Qui un precedente c’è e riguardava il generale Lee: dopo la guerra civile nel 1866 si decise di non processarlo per alto tradimento perché c’era il forte rischio che ne uscisse pulito. Del resto, l’ipotesi contraria sarebbe ugualmente dirompente: il mancato processo nei confronti di un presidente che ha attivamente perseguito un’attività eversiva volta a ribaltare l’esito delle elezioni sigillerebbe quanto affermato da Richard Nixon in una famosa intervista con il giornalista britannico David Frost nel 1977: «Se lo fa un presidente, un atto non può essere illegale per definizione».

Amministrazione tradita

E questo di sicuro renderebbe ancora più probabile che Donald Trump, qualora vinca le elezioni, forzi ancora più la mano con comportamenti illegali, tipo la dichiarazione di legge marziale in caso di proteste di piazza e persegua una politica durissima e disumana nei confronti dei migranti provenienti dal confine con il Messico.
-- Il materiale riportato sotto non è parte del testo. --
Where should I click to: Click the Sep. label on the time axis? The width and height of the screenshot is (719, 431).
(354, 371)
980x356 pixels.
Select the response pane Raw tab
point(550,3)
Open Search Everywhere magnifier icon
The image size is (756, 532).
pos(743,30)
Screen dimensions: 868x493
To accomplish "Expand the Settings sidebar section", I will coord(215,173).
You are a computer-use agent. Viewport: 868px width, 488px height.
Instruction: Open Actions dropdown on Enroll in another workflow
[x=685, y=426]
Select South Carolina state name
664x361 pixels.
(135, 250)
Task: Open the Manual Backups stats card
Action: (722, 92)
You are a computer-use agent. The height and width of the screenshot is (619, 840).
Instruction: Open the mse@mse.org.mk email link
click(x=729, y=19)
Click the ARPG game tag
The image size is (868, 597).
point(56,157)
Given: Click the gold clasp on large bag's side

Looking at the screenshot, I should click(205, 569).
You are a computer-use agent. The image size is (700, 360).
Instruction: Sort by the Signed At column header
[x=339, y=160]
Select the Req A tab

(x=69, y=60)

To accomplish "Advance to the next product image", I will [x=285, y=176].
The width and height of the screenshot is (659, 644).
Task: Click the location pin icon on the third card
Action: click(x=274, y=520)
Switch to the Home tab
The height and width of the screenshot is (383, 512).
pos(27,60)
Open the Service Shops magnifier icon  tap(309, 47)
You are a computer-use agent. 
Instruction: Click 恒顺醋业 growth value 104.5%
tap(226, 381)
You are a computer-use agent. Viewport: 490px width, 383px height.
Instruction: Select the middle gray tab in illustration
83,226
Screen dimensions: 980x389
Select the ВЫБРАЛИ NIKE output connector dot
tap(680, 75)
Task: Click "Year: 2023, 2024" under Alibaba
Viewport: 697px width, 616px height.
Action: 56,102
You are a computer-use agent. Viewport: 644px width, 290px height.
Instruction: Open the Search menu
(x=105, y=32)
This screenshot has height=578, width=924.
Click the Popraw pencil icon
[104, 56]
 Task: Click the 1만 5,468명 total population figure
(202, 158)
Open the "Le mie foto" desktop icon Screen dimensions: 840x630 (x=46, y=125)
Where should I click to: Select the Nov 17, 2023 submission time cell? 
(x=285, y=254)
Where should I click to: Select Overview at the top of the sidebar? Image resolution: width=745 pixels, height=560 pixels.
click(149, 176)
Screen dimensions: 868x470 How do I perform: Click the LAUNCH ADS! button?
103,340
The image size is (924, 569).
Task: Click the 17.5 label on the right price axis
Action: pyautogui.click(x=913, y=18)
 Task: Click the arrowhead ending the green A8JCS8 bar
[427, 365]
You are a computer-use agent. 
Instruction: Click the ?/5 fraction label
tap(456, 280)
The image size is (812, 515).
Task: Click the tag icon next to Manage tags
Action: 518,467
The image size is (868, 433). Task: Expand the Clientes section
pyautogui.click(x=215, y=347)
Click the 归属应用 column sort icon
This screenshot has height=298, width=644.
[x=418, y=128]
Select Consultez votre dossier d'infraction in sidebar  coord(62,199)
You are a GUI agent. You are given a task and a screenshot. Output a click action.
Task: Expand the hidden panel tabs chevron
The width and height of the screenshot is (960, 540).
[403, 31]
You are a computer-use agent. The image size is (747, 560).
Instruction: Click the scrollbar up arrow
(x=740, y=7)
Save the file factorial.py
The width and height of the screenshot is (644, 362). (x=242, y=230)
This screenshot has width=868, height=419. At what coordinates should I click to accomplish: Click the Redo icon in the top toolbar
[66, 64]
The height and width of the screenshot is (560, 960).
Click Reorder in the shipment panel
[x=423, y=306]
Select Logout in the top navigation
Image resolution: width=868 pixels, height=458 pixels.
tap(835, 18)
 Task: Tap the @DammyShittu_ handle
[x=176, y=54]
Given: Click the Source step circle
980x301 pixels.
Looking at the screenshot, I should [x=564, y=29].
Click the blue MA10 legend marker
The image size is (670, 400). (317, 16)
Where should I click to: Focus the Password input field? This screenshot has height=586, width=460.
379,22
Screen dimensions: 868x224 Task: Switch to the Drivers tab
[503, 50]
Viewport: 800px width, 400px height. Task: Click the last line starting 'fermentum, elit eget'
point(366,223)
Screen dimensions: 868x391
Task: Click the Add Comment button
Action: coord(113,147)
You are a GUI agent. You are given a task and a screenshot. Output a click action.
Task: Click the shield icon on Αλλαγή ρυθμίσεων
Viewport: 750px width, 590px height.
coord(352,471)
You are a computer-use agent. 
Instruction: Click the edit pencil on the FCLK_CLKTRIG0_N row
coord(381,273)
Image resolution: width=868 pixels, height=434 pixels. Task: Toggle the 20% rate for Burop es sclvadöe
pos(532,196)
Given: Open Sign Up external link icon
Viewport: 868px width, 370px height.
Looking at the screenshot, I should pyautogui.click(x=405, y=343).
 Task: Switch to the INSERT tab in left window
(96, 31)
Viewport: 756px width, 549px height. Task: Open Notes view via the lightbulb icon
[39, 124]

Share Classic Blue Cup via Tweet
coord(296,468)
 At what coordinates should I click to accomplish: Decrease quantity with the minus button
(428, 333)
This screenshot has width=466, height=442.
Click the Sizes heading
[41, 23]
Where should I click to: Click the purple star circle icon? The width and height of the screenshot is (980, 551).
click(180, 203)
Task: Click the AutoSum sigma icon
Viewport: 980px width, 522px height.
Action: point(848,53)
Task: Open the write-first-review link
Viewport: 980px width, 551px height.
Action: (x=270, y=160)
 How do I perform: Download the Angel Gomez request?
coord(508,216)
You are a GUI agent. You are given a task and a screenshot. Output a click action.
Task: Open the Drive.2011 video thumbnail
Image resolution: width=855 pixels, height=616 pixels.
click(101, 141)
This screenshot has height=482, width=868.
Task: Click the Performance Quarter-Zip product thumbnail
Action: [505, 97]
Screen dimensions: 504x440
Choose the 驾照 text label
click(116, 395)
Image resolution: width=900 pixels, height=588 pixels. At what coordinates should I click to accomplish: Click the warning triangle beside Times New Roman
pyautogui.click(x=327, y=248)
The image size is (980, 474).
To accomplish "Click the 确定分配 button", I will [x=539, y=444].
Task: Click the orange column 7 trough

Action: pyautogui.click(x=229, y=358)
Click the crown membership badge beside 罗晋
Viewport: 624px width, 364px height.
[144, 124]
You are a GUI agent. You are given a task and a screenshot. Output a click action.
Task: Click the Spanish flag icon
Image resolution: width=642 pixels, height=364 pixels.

In questo secondo caso però ci sarebbe comunque un risvolto politico immediato: per i progressisti l’inazione di Garland sarebbe la prova finale che l’amministrazione ha tradito le attese e che quindi i democratici non siano più affidabili, portando quindi a un astensionismo forte nelle elezioni di metà mandato, con conseguenze potenzialmente anche più grandi per la tenuta del partito.

Garland quindi, come procuratore generale, dopo una vita da giudice conosciuto per il suo equilibrio e la sua imparzialità, dovrà prendere una decisione che sarà politicamente molto caratterizzata e da cui dipendono i destini dell’amministrazione. In ogni caso, non potranno essere evitate delle conseguenze negative.